While Annie and Jerry headed off for a morning’s skiing, I set off to see the weekly market in Les Diablerets. Annie had warned me it was small, especially in the winter, and as it turned out there were only four stalls. But it was still fun to go and take a look.
It tasted delicious. I sat writing postcards and ordered a second coffee. On the way back to the apartment I stopped at the local dairy/deli and bought some cheese straws for evening aperitifs and some gorgeous local goats’ cheese made with raw milk for lunch and topped with pink peppercorns and herbs. When we ate it, these flavours came through strongly and the cheese was delicious.
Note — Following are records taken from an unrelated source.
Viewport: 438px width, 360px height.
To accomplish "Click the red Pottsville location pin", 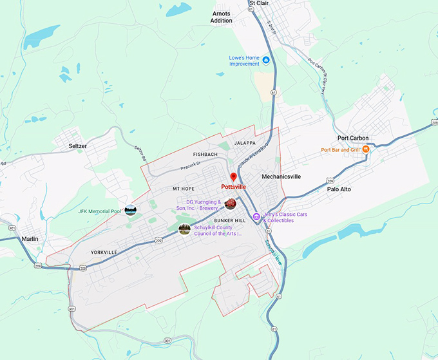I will pos(234,176).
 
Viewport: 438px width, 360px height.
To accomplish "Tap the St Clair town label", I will pos(259,4).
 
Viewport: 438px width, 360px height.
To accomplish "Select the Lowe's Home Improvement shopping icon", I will pos(265,61).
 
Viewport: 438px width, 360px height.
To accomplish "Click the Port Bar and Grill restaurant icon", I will pos(365,150).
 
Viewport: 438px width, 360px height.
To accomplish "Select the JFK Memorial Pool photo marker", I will pos(131,210).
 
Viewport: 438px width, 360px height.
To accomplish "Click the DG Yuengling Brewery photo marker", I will pos(230,204).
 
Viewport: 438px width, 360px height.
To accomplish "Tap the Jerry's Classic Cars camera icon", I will pos(256,217).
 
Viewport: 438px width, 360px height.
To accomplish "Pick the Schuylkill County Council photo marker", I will pos(184,229).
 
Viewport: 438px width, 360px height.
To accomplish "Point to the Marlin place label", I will pos(30,238).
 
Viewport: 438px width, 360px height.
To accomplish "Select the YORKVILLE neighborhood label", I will pos(104,252).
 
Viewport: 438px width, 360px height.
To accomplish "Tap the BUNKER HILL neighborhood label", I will pos(230,221).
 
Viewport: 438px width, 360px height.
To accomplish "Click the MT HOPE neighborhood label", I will pos(184,189).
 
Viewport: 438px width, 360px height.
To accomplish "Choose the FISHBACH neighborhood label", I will pos(205,155).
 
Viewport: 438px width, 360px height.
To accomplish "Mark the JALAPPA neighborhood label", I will pos(245,143).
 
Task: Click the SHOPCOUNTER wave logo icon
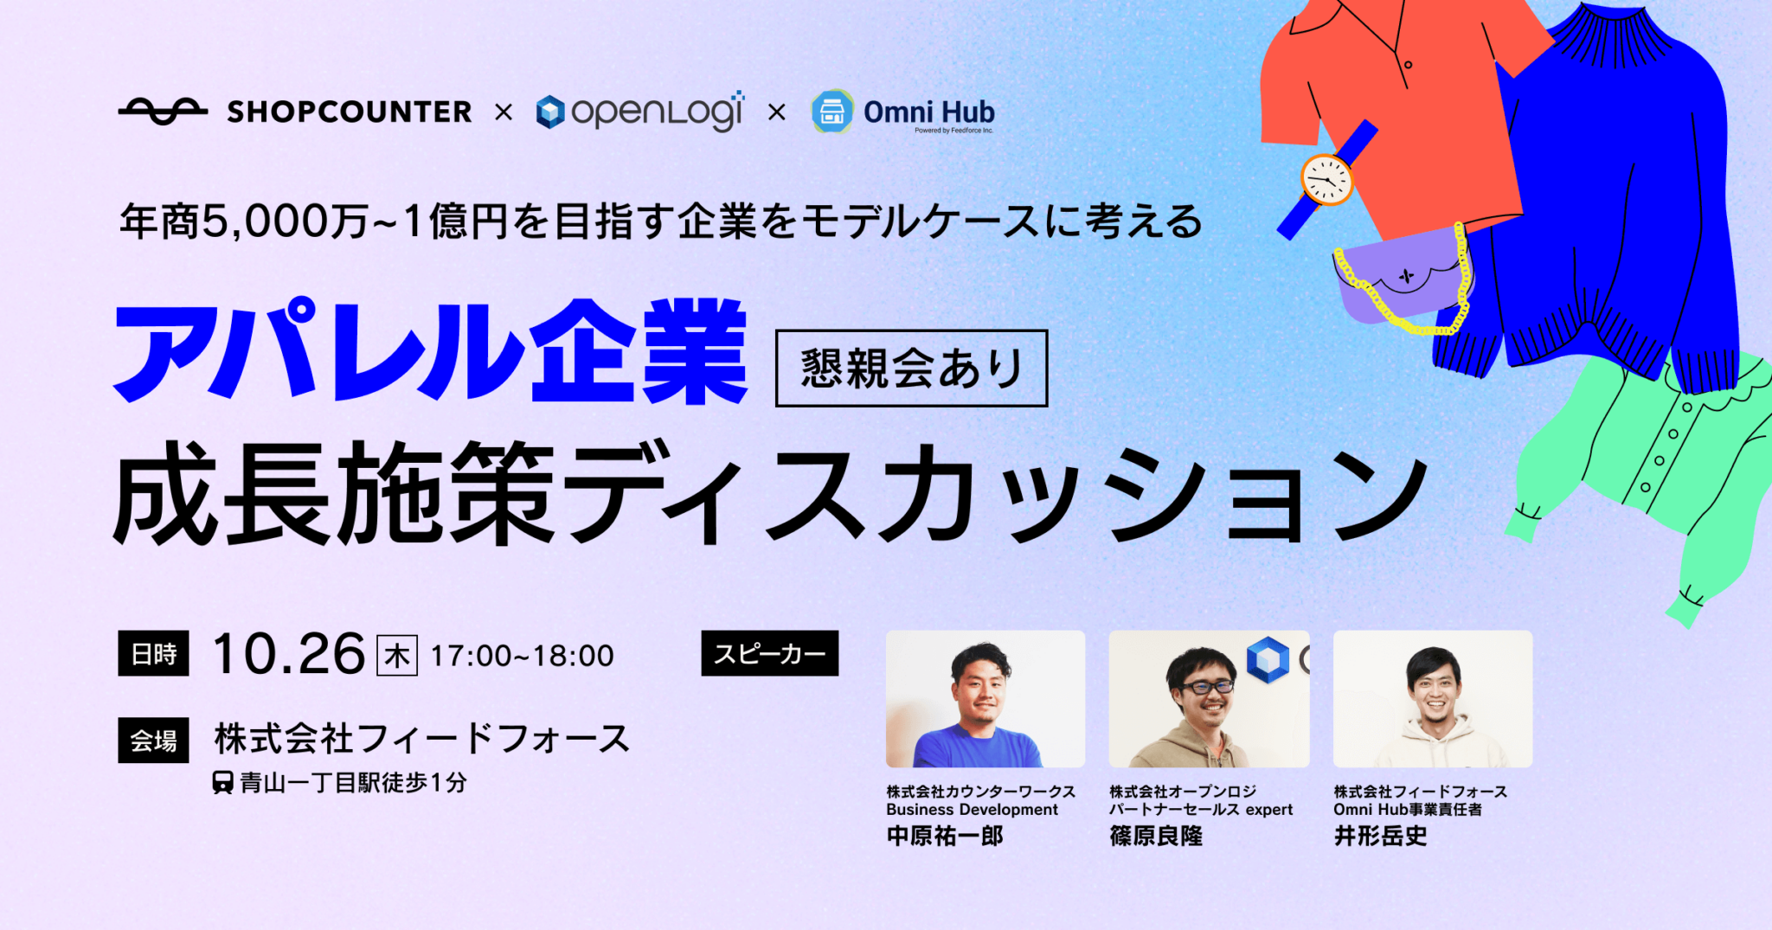163,112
We parked and wandered down through the town to find somewhere for tea. Leysin is much more of a town than Les Diablerets. More shops, more hotels and more people. Interesting to see but lacking the charm and peace of the Les Diablerets village.
There are lots of wonderful things to do in Leysin though and we found a very helpful woman in the Tourist Information office and came back with lots of maps and leaflets and intentions of returning. As we made our way back to the car, the sun was going down.
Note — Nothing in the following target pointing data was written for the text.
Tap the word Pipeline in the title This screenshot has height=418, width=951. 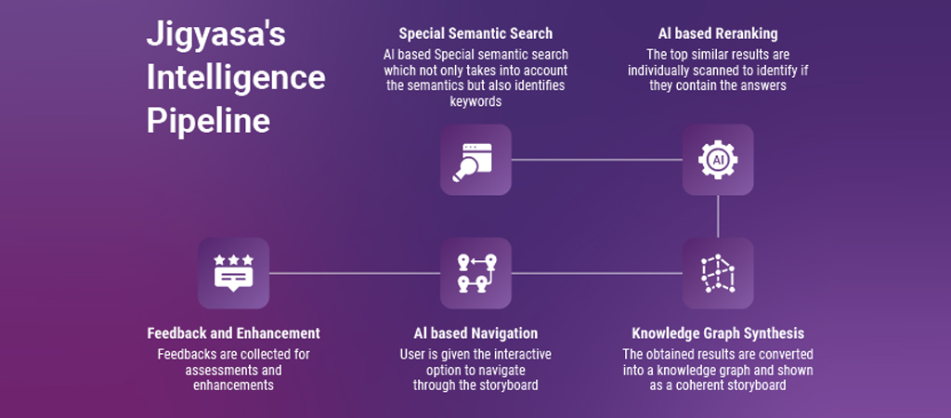208,122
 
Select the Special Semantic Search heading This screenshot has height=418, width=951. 476,34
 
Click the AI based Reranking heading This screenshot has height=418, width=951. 717,34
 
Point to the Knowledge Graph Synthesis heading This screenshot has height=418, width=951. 718,333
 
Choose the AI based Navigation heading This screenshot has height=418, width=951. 476,333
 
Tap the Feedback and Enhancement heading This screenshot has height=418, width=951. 233,333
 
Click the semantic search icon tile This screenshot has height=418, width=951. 476,160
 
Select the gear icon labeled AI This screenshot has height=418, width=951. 718,160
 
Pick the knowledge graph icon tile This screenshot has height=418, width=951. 718,273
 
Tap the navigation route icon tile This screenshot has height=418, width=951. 476,273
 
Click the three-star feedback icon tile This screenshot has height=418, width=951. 233,273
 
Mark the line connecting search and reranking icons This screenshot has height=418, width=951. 596,160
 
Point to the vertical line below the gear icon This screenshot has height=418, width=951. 718,216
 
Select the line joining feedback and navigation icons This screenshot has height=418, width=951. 354,273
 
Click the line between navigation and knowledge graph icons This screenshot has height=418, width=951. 596,273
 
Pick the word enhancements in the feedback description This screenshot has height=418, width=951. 233,384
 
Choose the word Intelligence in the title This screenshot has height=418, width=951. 236,79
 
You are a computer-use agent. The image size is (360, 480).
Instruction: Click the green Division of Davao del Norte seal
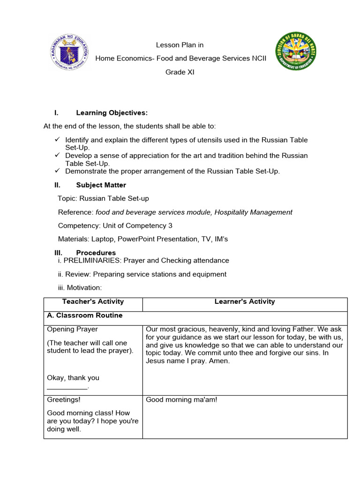[296, 52]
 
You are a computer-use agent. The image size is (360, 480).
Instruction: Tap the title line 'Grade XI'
[180, 72]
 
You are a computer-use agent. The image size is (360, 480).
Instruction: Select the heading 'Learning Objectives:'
[112, 113]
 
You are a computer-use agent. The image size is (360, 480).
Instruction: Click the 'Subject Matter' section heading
[101, 185]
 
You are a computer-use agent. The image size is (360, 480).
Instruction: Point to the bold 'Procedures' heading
[96, 253]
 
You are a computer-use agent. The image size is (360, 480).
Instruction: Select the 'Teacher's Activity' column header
[93, 302]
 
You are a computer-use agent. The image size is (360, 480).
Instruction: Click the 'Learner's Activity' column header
[245, 302]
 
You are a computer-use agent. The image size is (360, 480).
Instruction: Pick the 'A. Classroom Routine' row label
[85, 315]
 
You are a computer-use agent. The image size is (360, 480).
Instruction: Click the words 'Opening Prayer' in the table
[72, 330]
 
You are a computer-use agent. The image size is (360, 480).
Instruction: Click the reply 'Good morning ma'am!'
[181, 400]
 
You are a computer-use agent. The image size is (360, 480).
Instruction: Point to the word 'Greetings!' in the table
[64, 400]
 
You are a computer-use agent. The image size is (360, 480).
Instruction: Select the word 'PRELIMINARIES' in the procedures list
[92, 261]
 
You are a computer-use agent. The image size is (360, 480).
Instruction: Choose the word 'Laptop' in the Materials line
[102, 239]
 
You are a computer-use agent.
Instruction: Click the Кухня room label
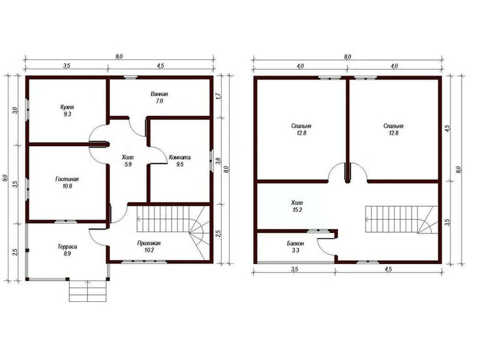pyautogui.click(x=67, y=107)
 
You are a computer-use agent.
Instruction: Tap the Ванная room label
pyautogui.click(x=159, y=94)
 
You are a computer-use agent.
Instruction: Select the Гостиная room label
pyautogui.click(x=67, y=179)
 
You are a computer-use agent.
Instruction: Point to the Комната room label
pyautogui.click(x=180, y=157)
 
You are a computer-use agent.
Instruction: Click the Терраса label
pyautogui.click(x=67, y=247)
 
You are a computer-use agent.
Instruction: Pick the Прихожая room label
pyautogui.click(x=149, y=243)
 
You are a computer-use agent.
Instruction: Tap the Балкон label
pyautogui.click(x=295, y=244)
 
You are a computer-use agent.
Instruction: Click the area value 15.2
pyautogui.click(x=297, y=210)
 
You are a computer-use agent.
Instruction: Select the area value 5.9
pyautogui.click(x=128, y=164)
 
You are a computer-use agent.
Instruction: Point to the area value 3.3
pyautogui.click(x=295, y=250)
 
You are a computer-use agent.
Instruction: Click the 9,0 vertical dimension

Annie offered to make raclette or fondue for supper. As my family used to eat raclette a lot at one time, I said a fondue would be great. Especially as I’m not a practised fondue maker. I offered to help. Annie said some help with the stirring would be great. She got it started. She’d bought a mix of grated cheese for fondue.
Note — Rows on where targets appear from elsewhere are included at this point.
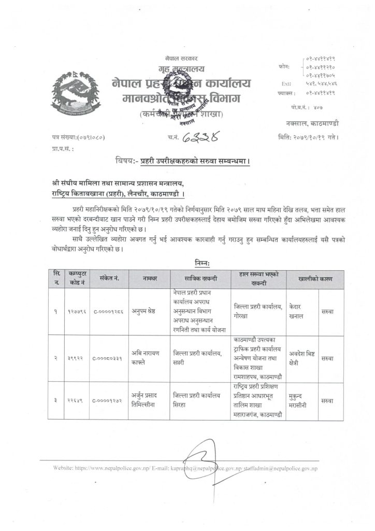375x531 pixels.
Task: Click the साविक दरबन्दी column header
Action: click(x=199, y=278)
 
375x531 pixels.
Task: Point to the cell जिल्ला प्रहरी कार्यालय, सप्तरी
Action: click(x=199, y=358)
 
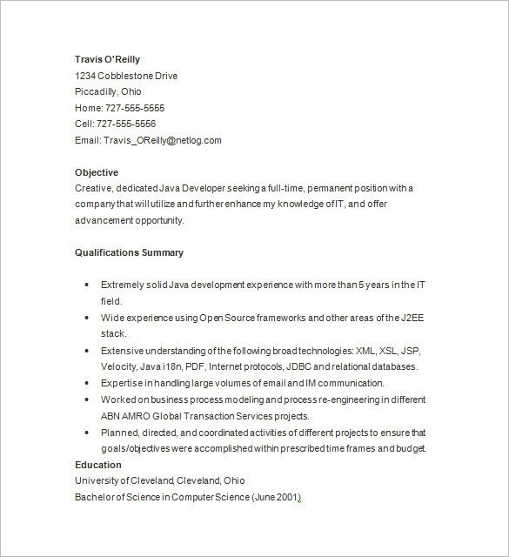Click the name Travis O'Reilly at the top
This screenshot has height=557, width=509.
point(107,59)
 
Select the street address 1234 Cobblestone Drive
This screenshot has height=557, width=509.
point(126,76)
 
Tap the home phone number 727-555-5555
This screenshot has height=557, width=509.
point(135,108)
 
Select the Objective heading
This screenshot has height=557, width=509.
point(97,172)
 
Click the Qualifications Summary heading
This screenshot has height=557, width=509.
point(129,252)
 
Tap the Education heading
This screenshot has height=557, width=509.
point(98,465)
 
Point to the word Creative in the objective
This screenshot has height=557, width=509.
point(93,188)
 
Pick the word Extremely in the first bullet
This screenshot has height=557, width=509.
point(123,285)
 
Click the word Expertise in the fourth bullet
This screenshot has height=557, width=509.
point(121,383)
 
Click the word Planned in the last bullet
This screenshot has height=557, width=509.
point(119,433)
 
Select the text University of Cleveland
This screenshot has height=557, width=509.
point(124,480)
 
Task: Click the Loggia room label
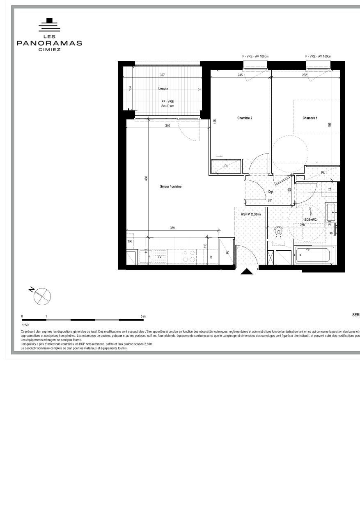pos(163,89)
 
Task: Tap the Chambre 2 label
pos(245,118)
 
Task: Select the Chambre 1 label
pos(310,118)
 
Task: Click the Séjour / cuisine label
pos(171,187)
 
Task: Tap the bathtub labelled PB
pos(314,255)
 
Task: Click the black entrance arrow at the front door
pos(247,271)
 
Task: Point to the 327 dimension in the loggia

This was a classic mix half and half – moitie-moitie – of Gruyere and Vacherin. This is mixed with some white wine and cornflour, then slowly, gently heated. She warned me it took a long time. It turned out to be well over an hour. She left me in charge while she went off to do other things – like make a big bowl of salad – at about the time it looked like a cross between porridge and rice pudding.
I’m glad she told me. At this point as I conscientiously stirred and tried not to worry, I remembered I did once try to make cheese fondue but at this point had thought it had all gone wrong and thrown it away. Eventually, still stirring, it all came together into a smooth mix.
But it was still not ready. It wasn’t yet hot enough. I kept stirring, watching anxiously and with growing impatience … There must be a bubble soon, I thought! Annie took over and once it was hot enough, added lemon juice to cut through the richness, some seasoning and kirsch. Meanwhile, Romilly cut the bread into cubes. Eli laid the table. Jerry opened the wine and lit the special heater to keep the fondue hot at the table. Suddenly it seemed, we were ready to go.
Jerry warned that the family rules were that if you dropped your piece of bread in the fondue, there was a forfeit. So guess who was the only person who did! Yes, me. But as I managed to scoop my bread back out quickly, I was let off the forfeit. Which, given the threatened forfeit, was probably as well!! The fondue was delicious. It was wonderful. The individual tastes of the two cheeses were distinct, the texture was thick and smooth and I loved it. I’d thought it might be too rich to eat much, but I had to force myself to stop when well past ‘enough’. It’s such a fun thing too, this communal eating: chatting, laughing and sharing the experience. I’m really pleased to have had a good fondue while here in Switzerland. Thank you, Annie!